Gracias a esta arquitectura, el piloto ve la IAS, Mach y otros parámetros en formato digital o en cintas en los displays, sin necesidad de interpretar relojes analógicos. Además, la información se integra con el piloto automático y los sistemas de protección de envolvente de vuelo.
Medición de la velocidad respecto al suelo
Mientras que la airspeed depende del sistema pitot–estático, la groundspeed se obtiene hoy en día principalmente mediante:
- Receptores GNSS (como GPS): comparando posiciones sucesivas del avión en el tiempo, el sistema calcula el vector de velocidad sobre el suelo.
- En algunos sistemas más antiguos o específicos, mediante Doppler o radares de seguimiento del suelo, aunque son menos comunes actualmente.
El FMS combina la TAS con la componente de viento (derivada de comparar rumbo y airspeed con track y groundspeed) para obtener datos de navegación muy precisos, esenciales para la planificación de combustible, tiempos estimados de llegada y optimización de la ruta.
Factores que afectan a la medición de velocidad
La medición de la velocidad de un avión no es infalible. Existen varios factores que pueden introducir errores:
- Obstrucciones en el pitot o las tomas estáticas (hielo, insectos, suciedad): pueden alterar las presiones medidas y dar lecturas erróneas.

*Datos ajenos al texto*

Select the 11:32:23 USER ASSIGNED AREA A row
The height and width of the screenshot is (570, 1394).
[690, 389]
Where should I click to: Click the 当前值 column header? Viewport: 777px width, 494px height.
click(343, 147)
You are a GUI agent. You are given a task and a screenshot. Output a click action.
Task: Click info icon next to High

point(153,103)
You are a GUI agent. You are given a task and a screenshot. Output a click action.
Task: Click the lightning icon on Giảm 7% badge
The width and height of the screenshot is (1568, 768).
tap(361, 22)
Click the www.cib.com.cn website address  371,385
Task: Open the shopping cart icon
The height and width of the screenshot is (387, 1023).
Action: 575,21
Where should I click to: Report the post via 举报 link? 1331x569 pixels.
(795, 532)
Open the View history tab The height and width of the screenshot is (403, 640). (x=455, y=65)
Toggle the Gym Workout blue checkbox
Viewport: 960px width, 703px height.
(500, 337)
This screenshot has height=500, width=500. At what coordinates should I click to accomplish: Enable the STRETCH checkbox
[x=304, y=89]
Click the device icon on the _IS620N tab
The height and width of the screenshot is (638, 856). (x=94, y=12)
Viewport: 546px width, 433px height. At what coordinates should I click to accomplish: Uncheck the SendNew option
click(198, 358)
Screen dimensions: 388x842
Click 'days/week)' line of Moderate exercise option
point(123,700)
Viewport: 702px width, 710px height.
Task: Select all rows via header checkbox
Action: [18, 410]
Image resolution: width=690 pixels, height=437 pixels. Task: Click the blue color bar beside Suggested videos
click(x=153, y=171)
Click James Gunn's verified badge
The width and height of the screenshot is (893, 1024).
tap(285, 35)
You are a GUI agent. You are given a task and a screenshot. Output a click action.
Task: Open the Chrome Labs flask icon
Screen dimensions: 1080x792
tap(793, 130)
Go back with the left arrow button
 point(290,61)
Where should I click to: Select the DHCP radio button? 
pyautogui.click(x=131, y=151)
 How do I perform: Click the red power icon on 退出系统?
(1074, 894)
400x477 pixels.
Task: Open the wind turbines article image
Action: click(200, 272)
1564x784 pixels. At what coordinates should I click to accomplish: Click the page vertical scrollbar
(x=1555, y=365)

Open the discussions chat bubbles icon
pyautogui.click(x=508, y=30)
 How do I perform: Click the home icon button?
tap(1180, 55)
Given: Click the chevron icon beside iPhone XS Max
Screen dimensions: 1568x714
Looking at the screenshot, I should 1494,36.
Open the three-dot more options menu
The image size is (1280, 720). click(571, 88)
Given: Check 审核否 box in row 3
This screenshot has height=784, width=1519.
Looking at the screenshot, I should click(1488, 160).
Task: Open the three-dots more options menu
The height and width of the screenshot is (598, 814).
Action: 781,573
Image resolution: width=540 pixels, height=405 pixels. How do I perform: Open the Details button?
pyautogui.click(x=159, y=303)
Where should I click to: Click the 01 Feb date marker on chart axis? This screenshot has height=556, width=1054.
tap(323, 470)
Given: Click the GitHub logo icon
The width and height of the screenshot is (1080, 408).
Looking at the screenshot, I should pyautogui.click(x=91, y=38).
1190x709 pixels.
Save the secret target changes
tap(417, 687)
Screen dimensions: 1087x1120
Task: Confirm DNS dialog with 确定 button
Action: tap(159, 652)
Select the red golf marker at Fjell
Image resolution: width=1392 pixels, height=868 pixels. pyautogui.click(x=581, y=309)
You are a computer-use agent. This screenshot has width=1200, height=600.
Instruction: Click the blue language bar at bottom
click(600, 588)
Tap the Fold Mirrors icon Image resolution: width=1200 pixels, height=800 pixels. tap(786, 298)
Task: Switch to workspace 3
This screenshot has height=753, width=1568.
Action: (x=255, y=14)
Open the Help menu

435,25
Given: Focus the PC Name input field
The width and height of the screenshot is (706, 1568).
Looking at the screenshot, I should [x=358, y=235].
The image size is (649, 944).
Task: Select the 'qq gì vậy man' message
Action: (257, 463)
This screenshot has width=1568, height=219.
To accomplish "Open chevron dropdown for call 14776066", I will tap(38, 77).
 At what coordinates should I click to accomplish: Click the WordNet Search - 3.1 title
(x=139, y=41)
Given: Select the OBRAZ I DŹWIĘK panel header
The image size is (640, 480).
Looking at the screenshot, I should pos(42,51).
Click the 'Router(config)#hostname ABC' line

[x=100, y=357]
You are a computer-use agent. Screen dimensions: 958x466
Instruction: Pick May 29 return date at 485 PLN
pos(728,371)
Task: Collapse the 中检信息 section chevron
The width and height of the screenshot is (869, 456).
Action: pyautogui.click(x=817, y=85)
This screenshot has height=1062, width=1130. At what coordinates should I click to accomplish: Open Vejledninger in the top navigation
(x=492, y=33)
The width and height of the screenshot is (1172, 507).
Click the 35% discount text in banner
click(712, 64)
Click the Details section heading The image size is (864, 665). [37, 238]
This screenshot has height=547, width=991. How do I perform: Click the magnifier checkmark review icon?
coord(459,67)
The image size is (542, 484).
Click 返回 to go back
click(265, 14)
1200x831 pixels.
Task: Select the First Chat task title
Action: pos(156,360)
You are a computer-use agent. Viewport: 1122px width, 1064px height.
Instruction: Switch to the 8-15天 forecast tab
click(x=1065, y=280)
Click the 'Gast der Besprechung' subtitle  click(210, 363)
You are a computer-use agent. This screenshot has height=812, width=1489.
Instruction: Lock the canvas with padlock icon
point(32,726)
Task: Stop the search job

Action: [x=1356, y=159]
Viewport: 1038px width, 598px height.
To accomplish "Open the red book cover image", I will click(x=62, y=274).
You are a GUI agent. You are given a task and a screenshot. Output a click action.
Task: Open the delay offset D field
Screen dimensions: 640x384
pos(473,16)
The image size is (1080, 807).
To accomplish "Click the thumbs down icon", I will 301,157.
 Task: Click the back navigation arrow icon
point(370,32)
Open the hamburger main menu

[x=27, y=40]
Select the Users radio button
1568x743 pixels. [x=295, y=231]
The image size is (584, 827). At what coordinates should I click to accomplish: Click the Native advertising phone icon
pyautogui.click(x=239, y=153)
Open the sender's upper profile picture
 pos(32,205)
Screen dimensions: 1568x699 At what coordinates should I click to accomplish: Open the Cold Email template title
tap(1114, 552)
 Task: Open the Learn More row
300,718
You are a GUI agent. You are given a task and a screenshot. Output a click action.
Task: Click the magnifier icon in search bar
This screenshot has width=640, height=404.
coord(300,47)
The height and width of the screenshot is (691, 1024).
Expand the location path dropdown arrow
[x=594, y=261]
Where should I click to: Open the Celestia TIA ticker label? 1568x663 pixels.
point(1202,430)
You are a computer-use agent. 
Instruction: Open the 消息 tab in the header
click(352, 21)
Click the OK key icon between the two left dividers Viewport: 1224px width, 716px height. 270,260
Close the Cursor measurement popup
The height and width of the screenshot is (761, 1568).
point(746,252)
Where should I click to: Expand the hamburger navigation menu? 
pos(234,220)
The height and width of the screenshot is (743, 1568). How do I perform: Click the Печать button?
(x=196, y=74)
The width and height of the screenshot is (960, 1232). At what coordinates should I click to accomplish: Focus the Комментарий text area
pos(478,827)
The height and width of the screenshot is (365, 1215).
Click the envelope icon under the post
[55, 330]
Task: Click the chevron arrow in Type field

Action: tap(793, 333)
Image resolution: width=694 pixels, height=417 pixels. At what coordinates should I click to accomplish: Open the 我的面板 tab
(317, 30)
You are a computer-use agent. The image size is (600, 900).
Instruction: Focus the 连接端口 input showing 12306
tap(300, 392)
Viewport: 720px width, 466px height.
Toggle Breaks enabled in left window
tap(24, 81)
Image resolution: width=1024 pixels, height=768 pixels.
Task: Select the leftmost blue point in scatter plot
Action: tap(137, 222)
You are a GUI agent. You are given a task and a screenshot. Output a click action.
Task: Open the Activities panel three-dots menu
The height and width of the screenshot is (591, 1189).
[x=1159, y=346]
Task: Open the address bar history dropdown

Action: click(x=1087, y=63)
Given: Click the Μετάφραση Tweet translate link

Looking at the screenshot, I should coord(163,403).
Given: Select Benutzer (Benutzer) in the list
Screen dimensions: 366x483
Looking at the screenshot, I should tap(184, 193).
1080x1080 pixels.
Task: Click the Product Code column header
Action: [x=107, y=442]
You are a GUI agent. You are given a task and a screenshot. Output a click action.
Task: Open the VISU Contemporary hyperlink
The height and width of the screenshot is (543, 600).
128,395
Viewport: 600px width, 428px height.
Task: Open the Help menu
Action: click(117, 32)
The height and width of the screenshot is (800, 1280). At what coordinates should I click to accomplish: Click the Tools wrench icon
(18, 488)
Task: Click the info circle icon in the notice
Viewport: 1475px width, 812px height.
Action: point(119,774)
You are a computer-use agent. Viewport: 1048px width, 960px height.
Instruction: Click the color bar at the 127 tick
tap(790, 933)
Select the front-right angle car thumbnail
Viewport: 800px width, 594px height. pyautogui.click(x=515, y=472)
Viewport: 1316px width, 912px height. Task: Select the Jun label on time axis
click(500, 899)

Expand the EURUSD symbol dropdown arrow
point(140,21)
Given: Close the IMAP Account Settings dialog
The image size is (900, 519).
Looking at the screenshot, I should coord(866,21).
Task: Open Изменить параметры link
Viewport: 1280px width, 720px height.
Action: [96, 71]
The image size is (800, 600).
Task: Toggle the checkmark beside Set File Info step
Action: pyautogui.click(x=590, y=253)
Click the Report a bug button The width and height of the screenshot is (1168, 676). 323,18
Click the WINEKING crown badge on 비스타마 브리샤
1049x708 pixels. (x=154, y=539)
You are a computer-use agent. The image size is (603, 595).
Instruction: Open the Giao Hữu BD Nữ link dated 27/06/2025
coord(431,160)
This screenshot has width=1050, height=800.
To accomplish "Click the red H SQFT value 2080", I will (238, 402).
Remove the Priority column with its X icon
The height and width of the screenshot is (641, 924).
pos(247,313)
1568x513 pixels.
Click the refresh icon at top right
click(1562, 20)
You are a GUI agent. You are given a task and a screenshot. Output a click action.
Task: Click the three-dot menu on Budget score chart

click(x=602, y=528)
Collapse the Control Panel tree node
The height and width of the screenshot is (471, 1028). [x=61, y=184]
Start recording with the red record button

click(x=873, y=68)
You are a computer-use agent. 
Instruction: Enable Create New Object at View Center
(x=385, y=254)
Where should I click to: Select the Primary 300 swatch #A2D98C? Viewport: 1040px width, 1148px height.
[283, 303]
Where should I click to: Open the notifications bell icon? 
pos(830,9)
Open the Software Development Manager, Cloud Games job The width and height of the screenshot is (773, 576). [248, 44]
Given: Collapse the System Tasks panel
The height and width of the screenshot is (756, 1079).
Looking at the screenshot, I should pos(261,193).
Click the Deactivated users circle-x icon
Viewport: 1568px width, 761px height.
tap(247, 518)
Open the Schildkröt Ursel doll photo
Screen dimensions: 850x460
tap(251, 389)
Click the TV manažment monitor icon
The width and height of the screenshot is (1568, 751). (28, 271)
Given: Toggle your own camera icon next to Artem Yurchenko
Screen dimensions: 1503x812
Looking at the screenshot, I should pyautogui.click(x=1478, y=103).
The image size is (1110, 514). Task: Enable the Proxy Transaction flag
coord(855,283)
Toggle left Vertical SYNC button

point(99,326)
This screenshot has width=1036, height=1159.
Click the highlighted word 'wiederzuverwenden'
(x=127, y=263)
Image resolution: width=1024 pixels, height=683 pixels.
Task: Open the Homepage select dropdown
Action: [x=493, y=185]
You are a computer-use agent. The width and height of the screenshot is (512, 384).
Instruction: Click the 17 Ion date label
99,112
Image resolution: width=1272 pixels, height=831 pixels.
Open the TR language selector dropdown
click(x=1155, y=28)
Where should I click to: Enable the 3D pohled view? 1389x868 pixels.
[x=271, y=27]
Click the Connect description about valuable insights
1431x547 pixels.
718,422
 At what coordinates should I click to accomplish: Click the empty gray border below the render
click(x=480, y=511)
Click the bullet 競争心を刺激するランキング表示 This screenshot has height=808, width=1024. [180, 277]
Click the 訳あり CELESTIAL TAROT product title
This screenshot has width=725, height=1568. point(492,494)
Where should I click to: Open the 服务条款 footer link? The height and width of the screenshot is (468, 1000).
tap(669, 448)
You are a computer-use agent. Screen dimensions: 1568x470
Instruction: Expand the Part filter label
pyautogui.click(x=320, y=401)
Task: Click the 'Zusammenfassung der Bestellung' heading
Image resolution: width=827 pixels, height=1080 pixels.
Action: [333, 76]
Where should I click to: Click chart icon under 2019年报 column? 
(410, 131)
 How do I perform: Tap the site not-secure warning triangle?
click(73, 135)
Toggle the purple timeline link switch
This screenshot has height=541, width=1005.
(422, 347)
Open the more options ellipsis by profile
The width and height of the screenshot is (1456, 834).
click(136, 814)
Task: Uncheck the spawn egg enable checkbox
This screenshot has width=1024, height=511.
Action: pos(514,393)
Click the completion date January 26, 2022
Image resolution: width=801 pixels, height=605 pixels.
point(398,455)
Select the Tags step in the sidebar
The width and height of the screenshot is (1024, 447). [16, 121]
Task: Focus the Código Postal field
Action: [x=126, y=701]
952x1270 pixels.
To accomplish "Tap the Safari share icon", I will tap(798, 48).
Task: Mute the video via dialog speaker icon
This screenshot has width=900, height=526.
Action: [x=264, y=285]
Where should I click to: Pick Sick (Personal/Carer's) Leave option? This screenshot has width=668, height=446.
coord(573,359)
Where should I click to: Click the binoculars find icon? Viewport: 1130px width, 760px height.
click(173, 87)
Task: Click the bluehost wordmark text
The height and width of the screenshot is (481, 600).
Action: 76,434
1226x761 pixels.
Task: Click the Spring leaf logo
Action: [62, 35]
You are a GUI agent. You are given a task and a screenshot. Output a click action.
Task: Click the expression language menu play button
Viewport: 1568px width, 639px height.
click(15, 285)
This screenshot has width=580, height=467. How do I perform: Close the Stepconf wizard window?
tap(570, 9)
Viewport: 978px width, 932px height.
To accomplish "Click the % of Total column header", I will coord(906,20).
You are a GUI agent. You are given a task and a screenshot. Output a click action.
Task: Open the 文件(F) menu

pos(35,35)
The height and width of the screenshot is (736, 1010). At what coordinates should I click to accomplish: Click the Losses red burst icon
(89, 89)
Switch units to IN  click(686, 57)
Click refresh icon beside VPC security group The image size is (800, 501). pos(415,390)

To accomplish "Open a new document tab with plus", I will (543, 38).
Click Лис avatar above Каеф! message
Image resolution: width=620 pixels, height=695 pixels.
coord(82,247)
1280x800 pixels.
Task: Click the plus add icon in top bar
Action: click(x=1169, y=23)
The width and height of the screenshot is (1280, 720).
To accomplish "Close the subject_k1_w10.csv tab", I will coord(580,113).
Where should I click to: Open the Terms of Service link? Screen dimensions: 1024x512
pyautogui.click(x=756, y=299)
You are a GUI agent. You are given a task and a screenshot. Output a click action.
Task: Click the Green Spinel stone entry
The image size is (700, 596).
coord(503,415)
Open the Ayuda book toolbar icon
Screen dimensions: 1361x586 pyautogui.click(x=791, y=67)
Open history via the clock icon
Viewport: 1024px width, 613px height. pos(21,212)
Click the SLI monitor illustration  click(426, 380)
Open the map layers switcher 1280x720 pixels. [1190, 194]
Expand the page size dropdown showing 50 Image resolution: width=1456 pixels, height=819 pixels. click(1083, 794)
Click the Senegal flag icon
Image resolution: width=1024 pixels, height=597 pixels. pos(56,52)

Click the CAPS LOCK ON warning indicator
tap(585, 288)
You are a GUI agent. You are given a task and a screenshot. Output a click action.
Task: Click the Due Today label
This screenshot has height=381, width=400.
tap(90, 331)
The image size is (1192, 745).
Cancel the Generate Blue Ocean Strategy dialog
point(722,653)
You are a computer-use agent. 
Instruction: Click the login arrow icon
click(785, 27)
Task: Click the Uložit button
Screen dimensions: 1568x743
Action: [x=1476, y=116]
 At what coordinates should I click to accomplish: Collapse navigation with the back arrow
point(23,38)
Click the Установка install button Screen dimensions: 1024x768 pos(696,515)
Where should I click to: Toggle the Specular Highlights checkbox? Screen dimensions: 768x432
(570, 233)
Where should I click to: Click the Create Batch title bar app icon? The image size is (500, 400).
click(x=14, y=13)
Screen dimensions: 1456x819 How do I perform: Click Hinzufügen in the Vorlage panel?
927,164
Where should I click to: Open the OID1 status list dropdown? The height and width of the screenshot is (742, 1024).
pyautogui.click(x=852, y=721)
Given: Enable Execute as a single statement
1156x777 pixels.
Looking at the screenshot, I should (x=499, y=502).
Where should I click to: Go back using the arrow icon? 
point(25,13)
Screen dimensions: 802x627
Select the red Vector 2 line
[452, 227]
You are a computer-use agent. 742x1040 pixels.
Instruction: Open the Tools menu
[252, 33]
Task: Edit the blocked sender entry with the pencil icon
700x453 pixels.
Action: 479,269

Por ello es tan importante el uso de calefacción de pitot y el mantenimiento adecuado del sistema.
- Errores de posición: el flujo de aire alrededor del fuselaje puede crear zonas de sobrepresión o depresión donde se sitúan las tomas estáticas, generando diferencias respecto a la presión estática real.
- Cambios bruscos de actitud o maniobras: pueden alterar temporalmente la precisión de las lecturas.
- Fallos de los sensores o del ADC: en aviación comercial existen redundancias (varios pitot, varias tomas estáticas, varios ADC) para minimizar el riesgo de una información de velocidad incorrecta, ya que un fallo grave en este sistema puede comprometer la seguridad del vuelo.
Para el aficionado a la aviación, muchos incidentes y accidentes documentados tienen su origen en una mala interpretación de la velocidad debida a datos erróneos del sistema pitot–estático.
En un contexto en el que la aviación está sometida a una creciente presión para reducir emisiones, la optimización de la velocidad y del perfil de vuelo es una de las palancas operativas más inmediatas para avanzar hacia una aviación más eficiente.

En resumen, medir la velocidad de un avión no es solo “ver un número”, sino interpretar distintos tipos de velocidad (IAS, TAS, Mach y groundspeed) obtenidos a partir del sistema pitot–estático y las computadoras de datos de aire. Gracias a estos sistemas, los pilotos pueden volar dentro de márgenes seguros, optimizar el consumo de combustible y planificar rutas más eficientes, contribuyendo a una aviación cada vez más precisa, segura y sostenible.